### Required action
Retype each entry. Leave nothing out.

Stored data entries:
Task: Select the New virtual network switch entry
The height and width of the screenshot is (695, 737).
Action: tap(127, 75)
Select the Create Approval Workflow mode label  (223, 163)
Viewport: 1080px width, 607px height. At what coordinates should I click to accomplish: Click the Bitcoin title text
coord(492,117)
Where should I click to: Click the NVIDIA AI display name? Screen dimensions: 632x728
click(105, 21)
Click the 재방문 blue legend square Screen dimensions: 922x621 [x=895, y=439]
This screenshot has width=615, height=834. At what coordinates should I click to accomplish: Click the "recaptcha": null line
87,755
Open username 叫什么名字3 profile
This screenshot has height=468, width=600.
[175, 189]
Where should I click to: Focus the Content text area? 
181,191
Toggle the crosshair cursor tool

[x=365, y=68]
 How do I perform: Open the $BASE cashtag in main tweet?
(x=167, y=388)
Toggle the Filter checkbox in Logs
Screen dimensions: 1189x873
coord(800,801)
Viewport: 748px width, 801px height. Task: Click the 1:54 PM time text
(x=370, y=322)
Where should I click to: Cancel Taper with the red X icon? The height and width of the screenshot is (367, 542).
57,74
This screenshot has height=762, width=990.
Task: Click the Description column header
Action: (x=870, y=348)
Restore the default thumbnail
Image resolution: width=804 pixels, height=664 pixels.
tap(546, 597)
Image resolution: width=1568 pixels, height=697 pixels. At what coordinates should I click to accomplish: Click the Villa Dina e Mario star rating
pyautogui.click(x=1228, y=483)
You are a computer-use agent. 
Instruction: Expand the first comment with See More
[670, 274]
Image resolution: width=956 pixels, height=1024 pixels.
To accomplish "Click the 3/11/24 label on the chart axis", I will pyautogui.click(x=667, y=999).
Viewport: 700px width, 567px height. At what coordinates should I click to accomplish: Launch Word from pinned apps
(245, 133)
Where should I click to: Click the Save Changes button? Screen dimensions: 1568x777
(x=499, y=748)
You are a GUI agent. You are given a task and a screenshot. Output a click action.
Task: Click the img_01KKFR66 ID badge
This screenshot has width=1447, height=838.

### Solved problem
Task: Select the New virtual network switch entry
The height and width of the screenshot is (695, 737).
Action: tap(127, 75)
Select the Create Approval Workflow mode label  (223, 163)
Viewport: 1080px width, 607px height. At what coordinates should I click to accomplish: Click the Bitcoin title text
coord(492,117)
Where should I click to: Click the NVIDIA AI display name? Screen dimensions: 632x728
click(105, 21)
Click the 재방문 blue legend square Screen dimensions: 922x621 [x=895, y=439]
This screenshot has width=615, height=834. At what coordinates should I click to accomplish: Click the "recaptcha": null line
87,755
Open username 叫什么名字3 profile
This screenshot has height=468, width=600.
[175, 189]
Where should I click to: Focus the Content text area? 
181,191
Toggle the crosshair cursor tool

[x=365, y=68]
 How do I perform: Open the $BASE cashtag in main tweet?
(x=167, y=388)
Toggle the Filter checkbox in Logs
Screen dimensions: 1189x873
coord(800,801)
Viewport: 748px width, 801px height. Task: Click the 1:54 PM time text
(x=370, y=322)
Where should I click to: Cancel Taper with the red X icon? The height and width of the screenshot is (367, 542).
57,74
This screenshot has height=762, width=990.
Task: Click the Description column header
Action: (x=870, y=348)
Restore the default thumbnail
Image resolution: width=804 pixels, height=664 pixels.
tap(546, 597)
Image resolution: width=1568 pixels, height=697 pixels. At what coordinates should I click to accomplish: Click the Villa Dina e Mario star rating
pyautogui.click(x=1228, y=483)
You are a computer-use agent. 
Instruction: Expand the first comment with See More
[670, 274]
Image resolution: width=956 pixels, height=1024 pixels.
To accomplish "Click the 3/11/24 label on the chart axis", I will pyautogui.click(x=667, y=999).
Viewport: 700px width, 567px height. At what coordinates should I click to accomplish: Launch Word from pinned apps
(245, 133)
Where should I click to: Click the Save Changes button? Screen dimensions: 1568x777
(x=499, y=748)
You are a GUI agent. You are given a task and a screenshot. Output a click action.
Task: Click the img_01KKFR66 ID badge
This screenshot has width=1447, height=838.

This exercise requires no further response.